Question

The integral $$ \int x{\mathrm{cos}}^{-1}\left(\frac{1-{x}^{2}}{1+{x}^{2}}\right)dx\left(x>0\right) $$ is equal to
A
$$ -x+\left(1+{x}^{2}\right){\mathrm{tan}}^{-1}x+c $$
B
$$ x-\left(1+{x}^{2}\right){\mathrm{tan}}^{-1}x+c $$
C
$$ x-\left(1+{x}^{2}\right){\mathrm{cot}}^{-1}x+c $$
D
$$ -x+\left(1+{x}^{2}\right){\mathrm{cot}}^{-1}x+c $$

Answer

**step1** Simplifying the inverse trigonometric expression

The given integral contains the term $${\mathrm{cos}}^{-1}\left(\frac{1-{x}^{2}}{1+{x}^{2}}\right)$$. To simplify this, we use a trigonometric substitution.
Let $$ x = \mathrm{tan}\theta $$. Since the problem specifies $$ x>0 $$, we can infer that $$ \theta = {\mathrm{tan}}^{-1}x $$ and $$ 0 < \theta < \frac{\pi}{2} $$.
Substitute $$ x = \mathrm{tan}\theta $$ into the expression:
$$ \frac{1-{x}^{2}}{1+{x}^{2}} = \frac{1-\mathrm{tan}^2\theta}{1+\mathrm{tan}^2\theta} $$
Recall the double angle identity for cosine: $$ \mathrm{cos}(2\theta) = \frac{1-\mathrm{tan}^2\theta}{1+\mathrm{tan}^2\theta} $$.

| GIVEN EXERCISE 1 |
Reproduce the entries verbatim, from the first entry through the line that contains "Action: coord(906,631)", with that line included.

| SUPPLIED INFORMATION |
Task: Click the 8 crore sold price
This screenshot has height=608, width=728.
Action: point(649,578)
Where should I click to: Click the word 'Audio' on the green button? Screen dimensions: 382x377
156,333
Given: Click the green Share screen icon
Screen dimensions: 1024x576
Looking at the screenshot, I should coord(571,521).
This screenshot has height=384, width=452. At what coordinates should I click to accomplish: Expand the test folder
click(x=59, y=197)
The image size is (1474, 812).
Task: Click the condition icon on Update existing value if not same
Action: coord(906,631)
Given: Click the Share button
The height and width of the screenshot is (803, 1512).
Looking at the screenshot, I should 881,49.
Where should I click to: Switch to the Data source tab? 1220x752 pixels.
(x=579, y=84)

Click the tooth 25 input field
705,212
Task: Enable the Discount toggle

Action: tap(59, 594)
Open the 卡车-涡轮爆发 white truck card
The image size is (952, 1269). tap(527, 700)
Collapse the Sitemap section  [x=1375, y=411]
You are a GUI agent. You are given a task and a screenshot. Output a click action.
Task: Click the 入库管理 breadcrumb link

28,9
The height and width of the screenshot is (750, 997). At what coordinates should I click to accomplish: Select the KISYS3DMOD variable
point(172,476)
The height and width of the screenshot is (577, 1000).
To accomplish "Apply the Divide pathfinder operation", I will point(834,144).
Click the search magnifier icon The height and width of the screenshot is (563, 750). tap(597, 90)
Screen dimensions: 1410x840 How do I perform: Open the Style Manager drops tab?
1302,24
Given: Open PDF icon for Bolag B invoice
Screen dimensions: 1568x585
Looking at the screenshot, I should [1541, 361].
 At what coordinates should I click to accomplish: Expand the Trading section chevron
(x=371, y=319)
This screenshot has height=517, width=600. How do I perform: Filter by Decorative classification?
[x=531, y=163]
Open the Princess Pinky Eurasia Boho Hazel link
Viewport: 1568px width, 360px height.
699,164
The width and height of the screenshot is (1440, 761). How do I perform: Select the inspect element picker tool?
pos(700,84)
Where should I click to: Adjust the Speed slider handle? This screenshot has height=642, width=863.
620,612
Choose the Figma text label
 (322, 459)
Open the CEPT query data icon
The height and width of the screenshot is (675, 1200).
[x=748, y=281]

| GIVEN EXERCISE 2 |
Name every distinct inverse trigonometric function that appears in the integral problem.

| ANSWER 1 |
Task: Click the 8 crore sold price
This screenshot has height=608, width=728.
Action: point(649,578)
Where should I click to: Click the word 'Audio' on the green button? Screen dimensions: 382x377
156,333
Given: Click the green Share screen icon
Screen dimensions: 1024x576
Looking at the screenshot, I should coord(571,521).
This screenshot has height=384, width=452. At what coordinates should I click to accomplish: Expand the test folder
click(x=59, y=197)
The image size is (1474, 812).
Task: Click the condition icon on Update existing value if not same
Action: coord(906,631)

| ANSWER 2 |
- Inverse cosine (cos⁻¹)
- Inverse tangent (tan⁻¹)
- Inverse cotangent (cot⁻¹)